### WHAT YOU ARE ASKED TO DO
Excluding pictures, retype exactly the lines from the one with "Viewport: 214px width, 137px height." through the end of the records that follow.

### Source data
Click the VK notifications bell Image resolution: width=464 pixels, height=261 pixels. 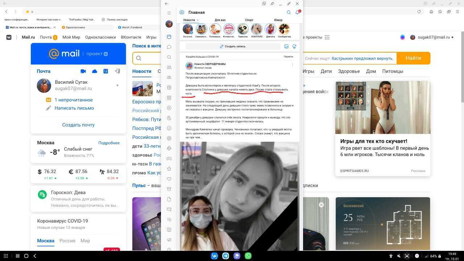click(x=297, y=12)
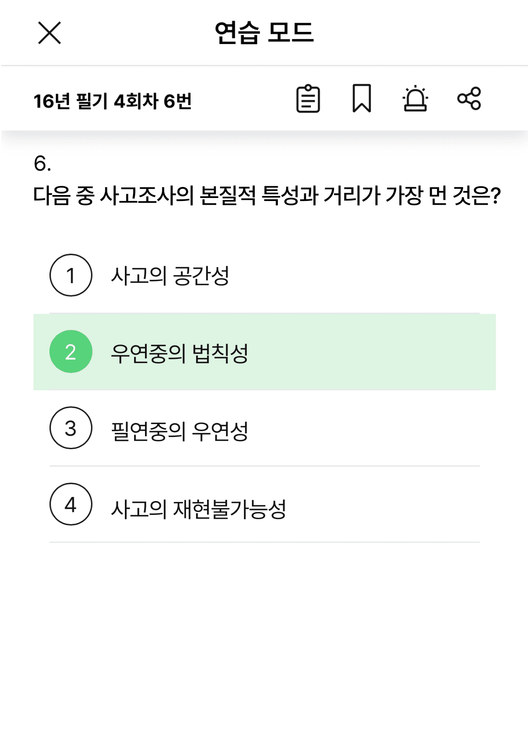
Task: Open the share network icon on the right
Action: coord(469,100)
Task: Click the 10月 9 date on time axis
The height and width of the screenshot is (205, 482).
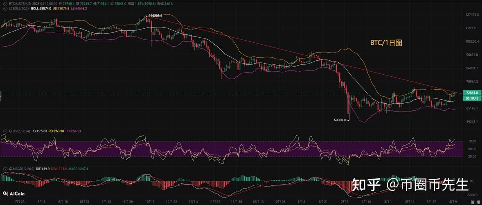Action: 149,202
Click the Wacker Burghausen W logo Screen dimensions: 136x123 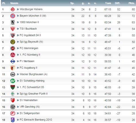pos(13,74)
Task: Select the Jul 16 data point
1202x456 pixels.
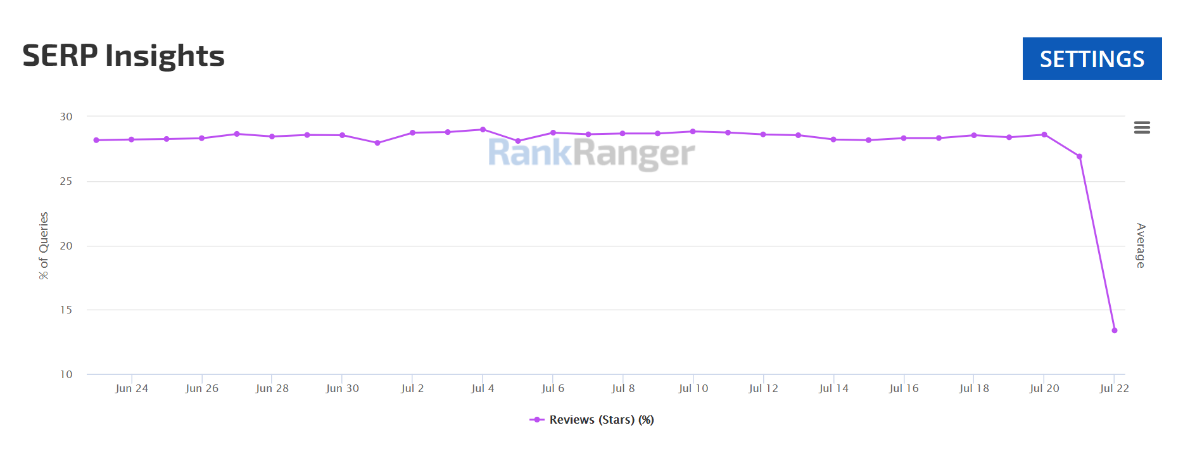Action: pos(904,137)
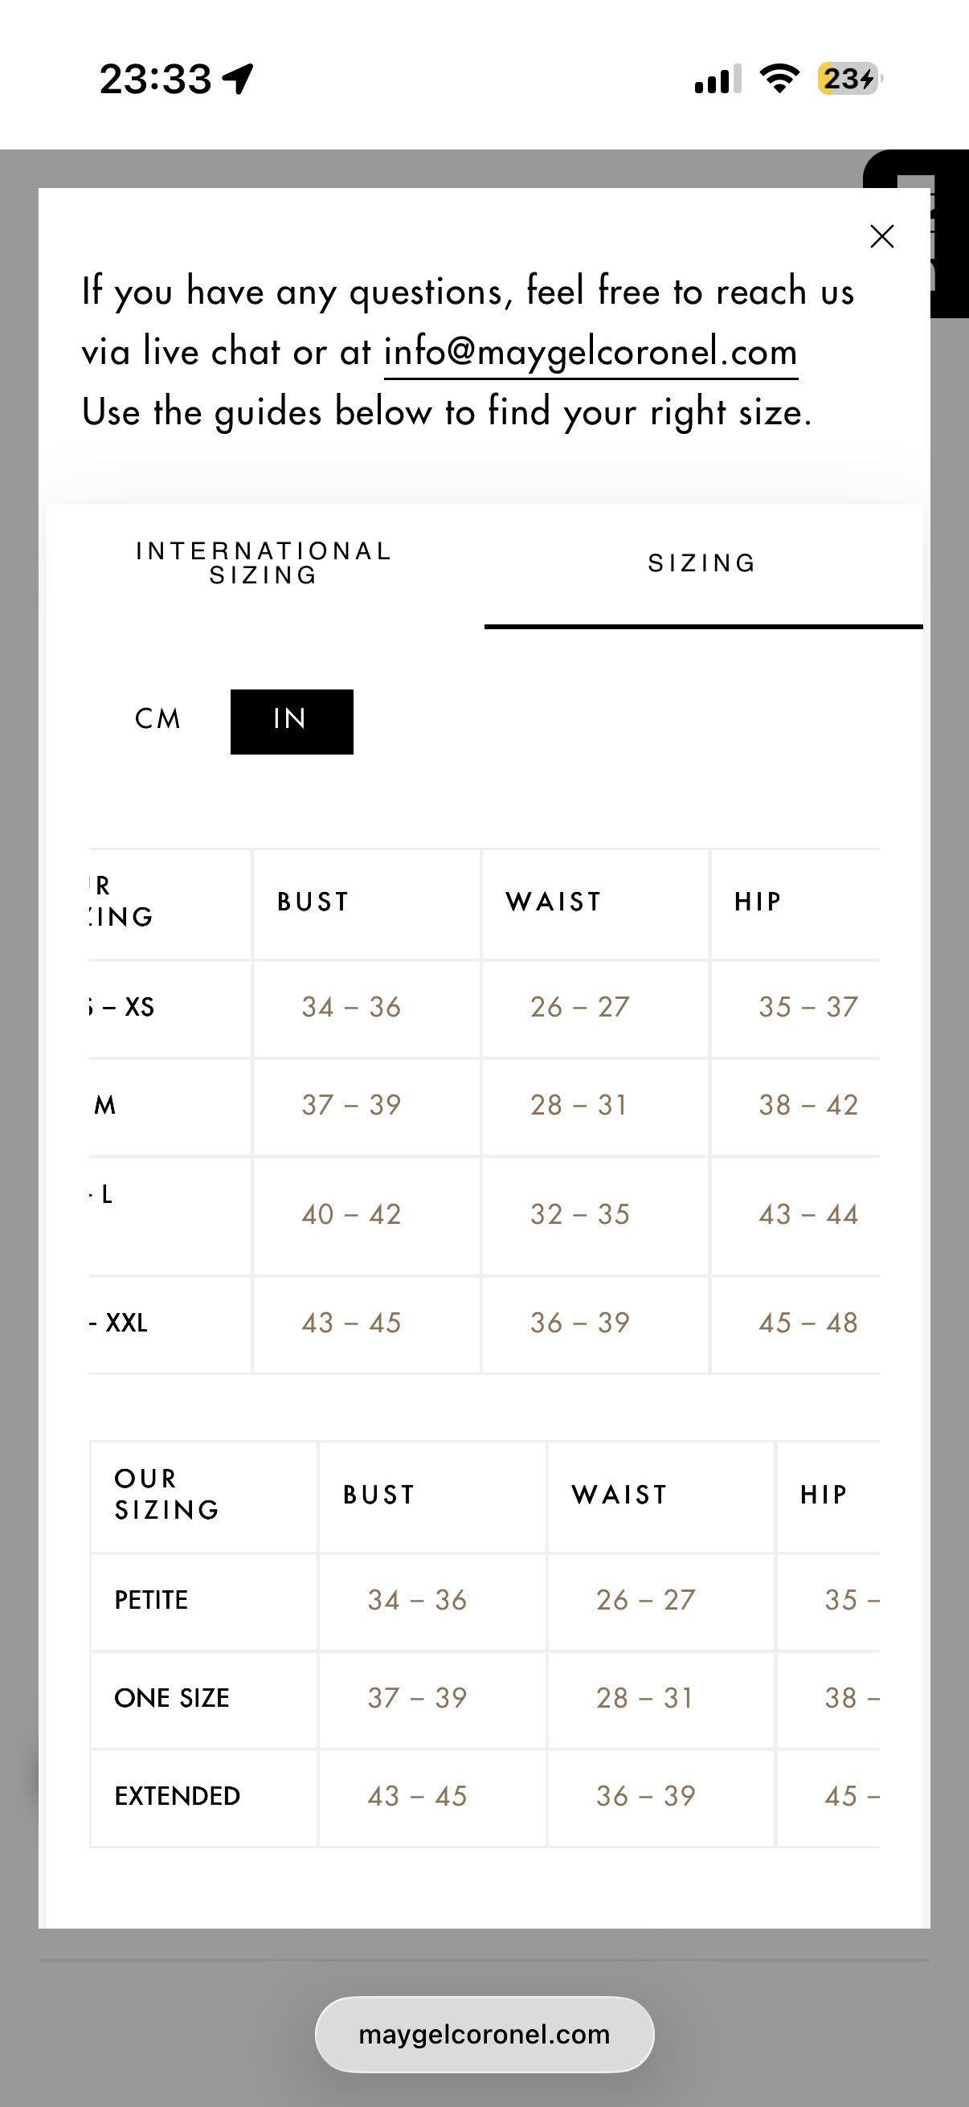Tap the WAIST header in second table
The image size is (969, 2107).
coord(620,1494)
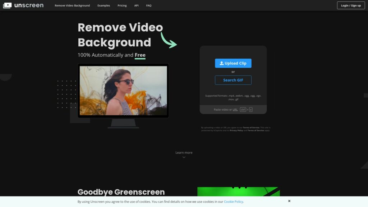368x207 pixels.
Task: Click the Login / Sign up button
Action: click(350, 5)
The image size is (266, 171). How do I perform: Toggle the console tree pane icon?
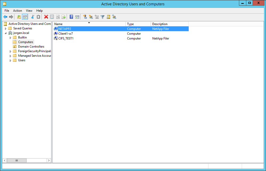pyautogui.click(x=25, y=17)
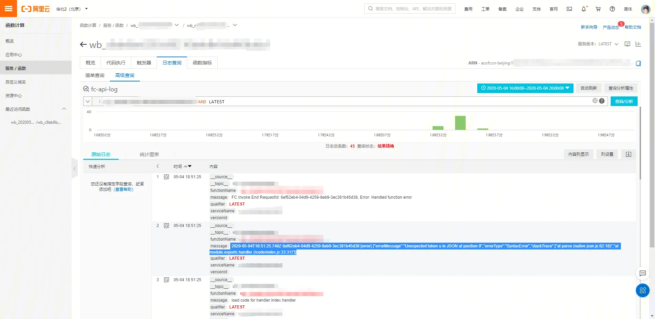Select the 统计图表 tab
This screenshot has height=319, width=655.
pyautogui.click(x=149, y=154)
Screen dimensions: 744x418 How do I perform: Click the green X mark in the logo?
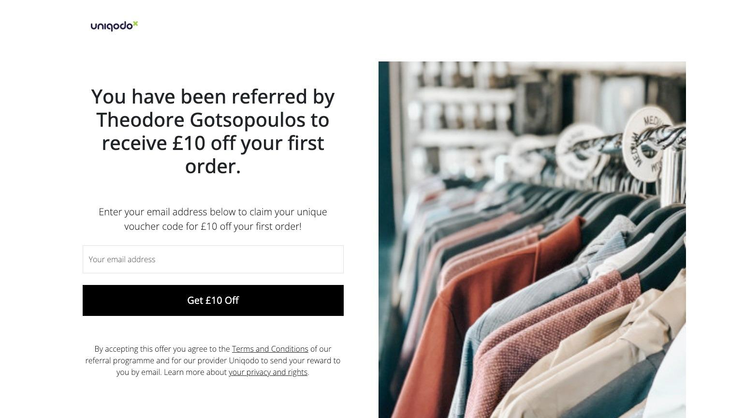click(x=135, y=23)
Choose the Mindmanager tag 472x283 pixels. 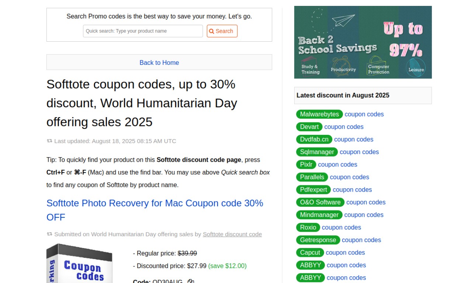[x=319, y=215]
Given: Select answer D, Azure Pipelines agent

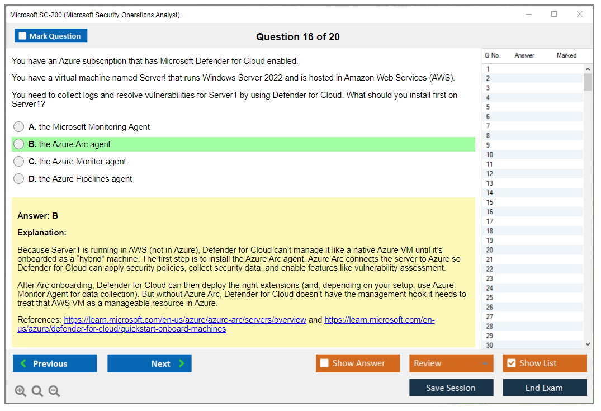Looking at the screenshot, I should (x=18, y=179).
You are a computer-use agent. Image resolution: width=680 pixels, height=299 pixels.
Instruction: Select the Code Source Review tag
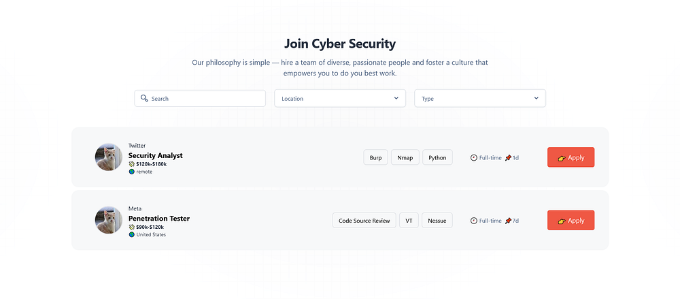364,221
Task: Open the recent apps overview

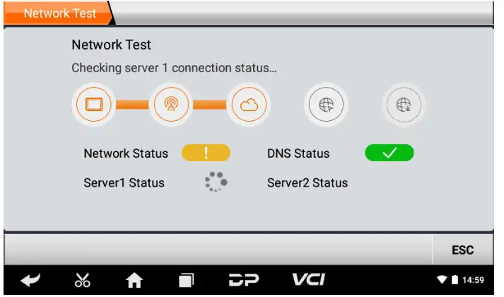Action: (x=186, y=279)
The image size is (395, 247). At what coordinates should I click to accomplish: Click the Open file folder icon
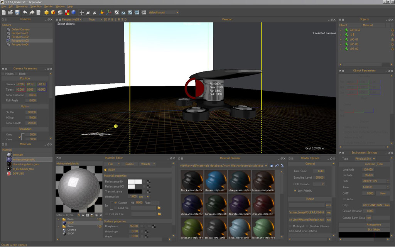(x=10, y=12)
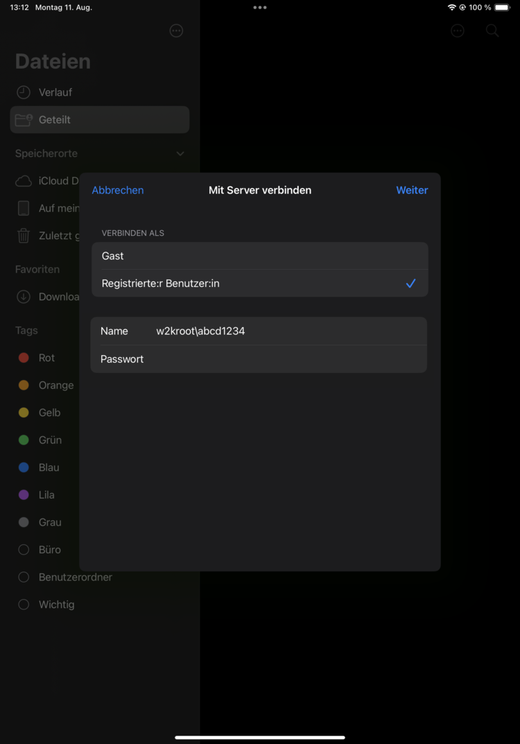The height and width of the screenshot is (744, 520).
Task: Open Downloads arrow icon in Favoriten
Action: coord(24,297)
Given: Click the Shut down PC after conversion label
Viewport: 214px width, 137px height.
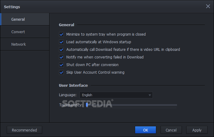Looking at the screenshot, I should tap(92, 65).
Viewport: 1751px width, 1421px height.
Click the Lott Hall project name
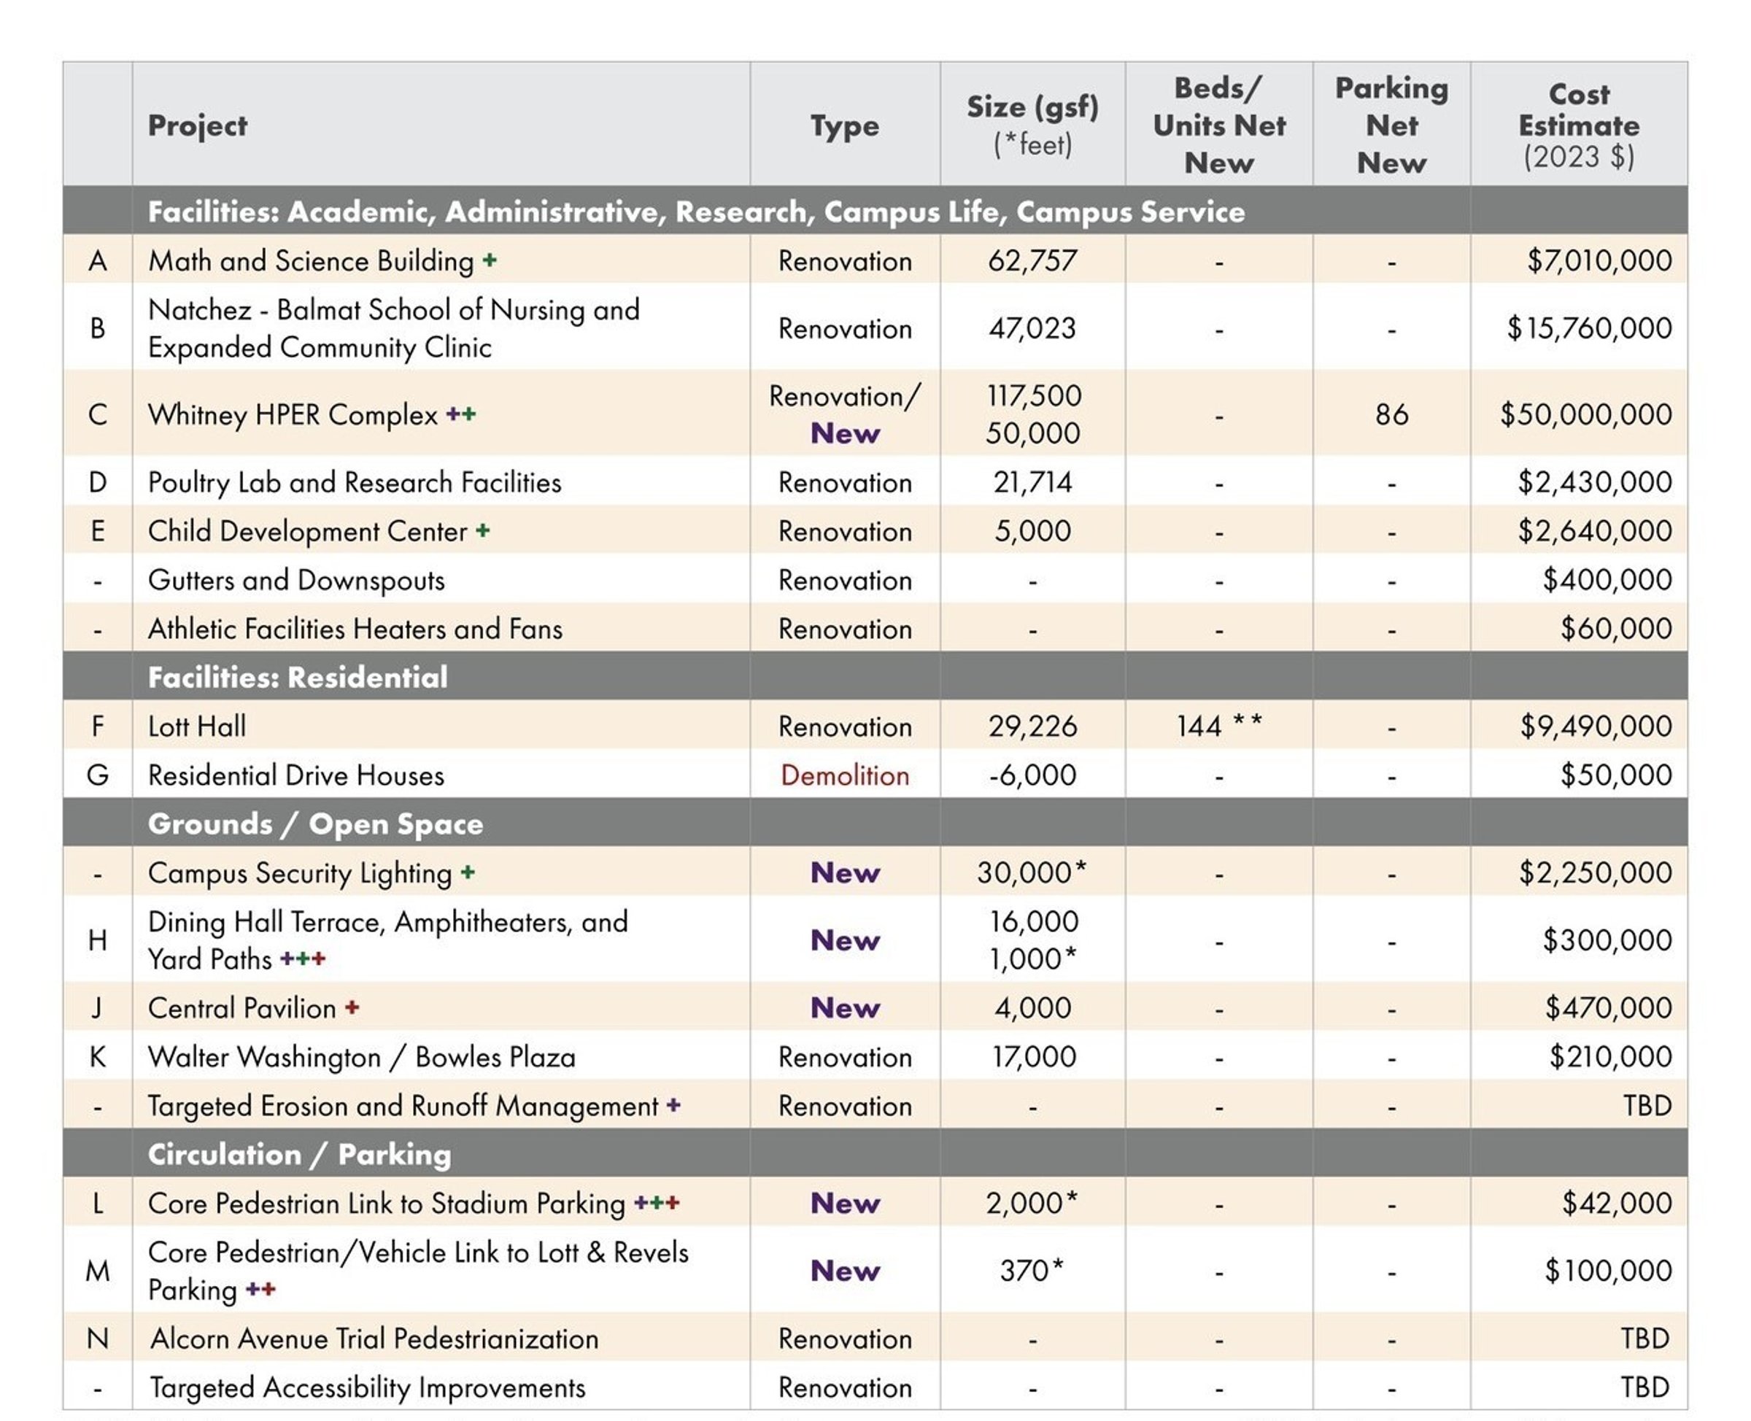196,726
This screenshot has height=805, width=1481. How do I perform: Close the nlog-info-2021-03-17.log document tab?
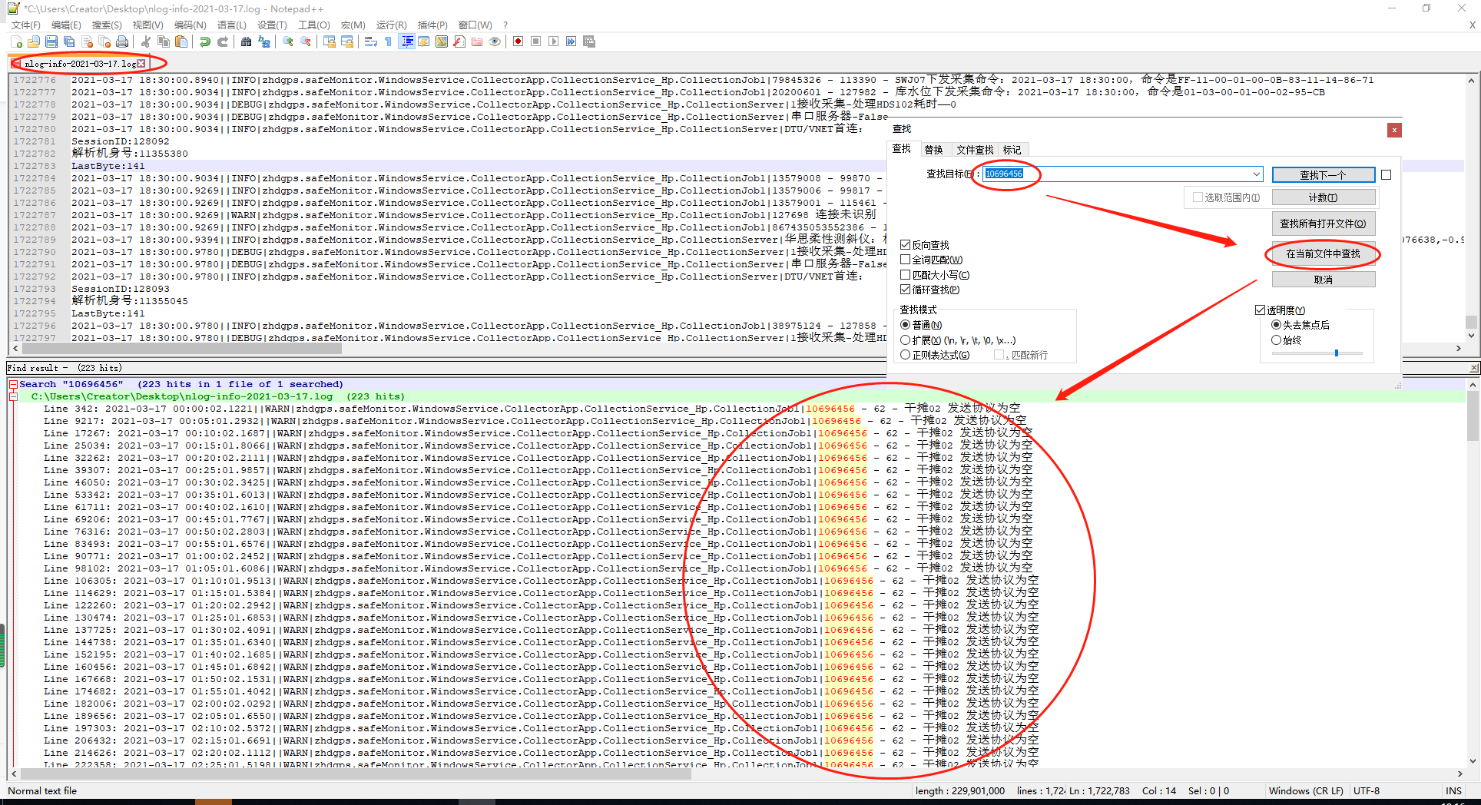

### TASK SOLUTION
Viewport: 214px width, 137px height.
Looking at the screenshot, I should tap(92, 65).
Viewport: 1751px width, 1421px height.
Click the Lott Hall project name
196,726
This screenshot has height=805, width=1481. How do I perform: Close the nlog-info-2021-03-17.log document tab?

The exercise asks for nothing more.